▸ **Records supplied**

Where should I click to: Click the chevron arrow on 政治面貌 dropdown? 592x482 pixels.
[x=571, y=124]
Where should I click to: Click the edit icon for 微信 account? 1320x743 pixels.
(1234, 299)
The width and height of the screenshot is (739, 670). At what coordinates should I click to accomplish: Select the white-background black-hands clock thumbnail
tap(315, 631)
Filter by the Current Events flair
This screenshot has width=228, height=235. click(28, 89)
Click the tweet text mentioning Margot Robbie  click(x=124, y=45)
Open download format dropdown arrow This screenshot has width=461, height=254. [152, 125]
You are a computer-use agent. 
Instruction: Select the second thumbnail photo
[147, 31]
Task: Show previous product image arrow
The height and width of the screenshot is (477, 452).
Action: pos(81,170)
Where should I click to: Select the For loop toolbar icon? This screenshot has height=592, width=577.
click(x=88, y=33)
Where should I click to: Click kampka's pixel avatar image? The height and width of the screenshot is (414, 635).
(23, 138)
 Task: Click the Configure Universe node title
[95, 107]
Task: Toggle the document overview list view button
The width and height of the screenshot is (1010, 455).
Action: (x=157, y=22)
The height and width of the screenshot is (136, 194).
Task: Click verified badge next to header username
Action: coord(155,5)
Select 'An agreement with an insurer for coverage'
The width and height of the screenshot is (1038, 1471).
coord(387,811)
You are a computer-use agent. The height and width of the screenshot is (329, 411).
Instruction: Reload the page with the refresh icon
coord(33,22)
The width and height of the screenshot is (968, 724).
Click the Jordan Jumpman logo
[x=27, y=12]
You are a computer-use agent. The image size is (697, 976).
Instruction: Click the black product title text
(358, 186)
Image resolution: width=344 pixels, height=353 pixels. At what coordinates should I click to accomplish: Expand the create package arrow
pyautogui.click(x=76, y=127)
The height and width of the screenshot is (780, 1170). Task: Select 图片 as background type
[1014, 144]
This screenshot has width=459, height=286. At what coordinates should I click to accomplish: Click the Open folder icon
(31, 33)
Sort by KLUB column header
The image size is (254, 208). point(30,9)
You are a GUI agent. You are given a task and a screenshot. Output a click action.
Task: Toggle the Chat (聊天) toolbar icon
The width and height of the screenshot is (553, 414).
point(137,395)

▸ **Work required**
Each record above must be transcribed exactly, and none may be skipped.

▸ **Answer to this problem**
Where should I click to: Click the chevron arrow on 政治面貌 dropdown? 592x482 pixels.
[x=571, y=124]
Where should I click to: Click the edit icon for 微信 account? 1320x743 pixels.
(1234, 299)
The width and height of the screenshot is (739, 670). At what coordinates should I click to accomplish: Select the white-background black-hands clock thumbnail
tap(315, 631)
Filter by the Current Events flair
This screenshot has width=228, height=235. click(28, 89)
Click the tweet text mentioning Margot Robbie  click(x=124, y=45)
Open download format dropdown arrow This screenshot has width=461, height=254. [152, 125]
You are a computer-use agent. 
Instruction: Select the second thumbnail photo
[147, 31]
Task: Show previous product image arrow
The height and width of the screenshot is (477, 452).
Action: pos(81,170)
Where should I click to: Select the For loop toolbar icon? This screenshot has height=592, width=577.
click(x=88, y=33)
Where should I click to: Click kampka's pixel avatar image? The height and width of the screenshot is (414, 635).
(23, 138)
 Task: Click the Configure Universe node title
[95, 107]
Task: Toggle the document overview list view button
The width and height of the screenshot is (1010, 455).
Action: (x=157, y=22)
The height and width of the screenshot is (136, 194).
Task: Click verified badge next to header username
Action: coord(155,5)
Select 'An agreement with an insurer for coverage'
The width and height of the screenshot is (1038, 1471).
coord(387,811)
You are a computer-use agent. The height and width of the screenshot is (329, 411).
Instruction: Reload the page with the refresh icon
coord(33,22)
The width and height of the screenshot is (968, 724).
Click the Jordan Jumpman logo
[x=27, y=12]
You are a computer-use agent. The image size is (697, 976).
Instruction: Click the black product title text
(358, 186)
Image resolution: width=344 pixels, height=353 pixels. At what coordinates should I click to accomplish: Expand the create package arrow
pyautogui.click(x=76, y=127)
The height and width of the screenshot is (780, 1170). Task: Select 图片 as background type
[1014, 144]
This screenshot has width=459, height=286. At what coordinates should I click to accomplish: Click the Open folder icon
(31, 33)
Sort by KLUB column header
The image size is (254, 208). point(30,9)
You are a GUI agent. You are given a task and a screenshot. Output a click action.
Task: Toggle the Chat (聊天) toolbar icon
The width and height of the screenshot is (553, 414).
point(137,395)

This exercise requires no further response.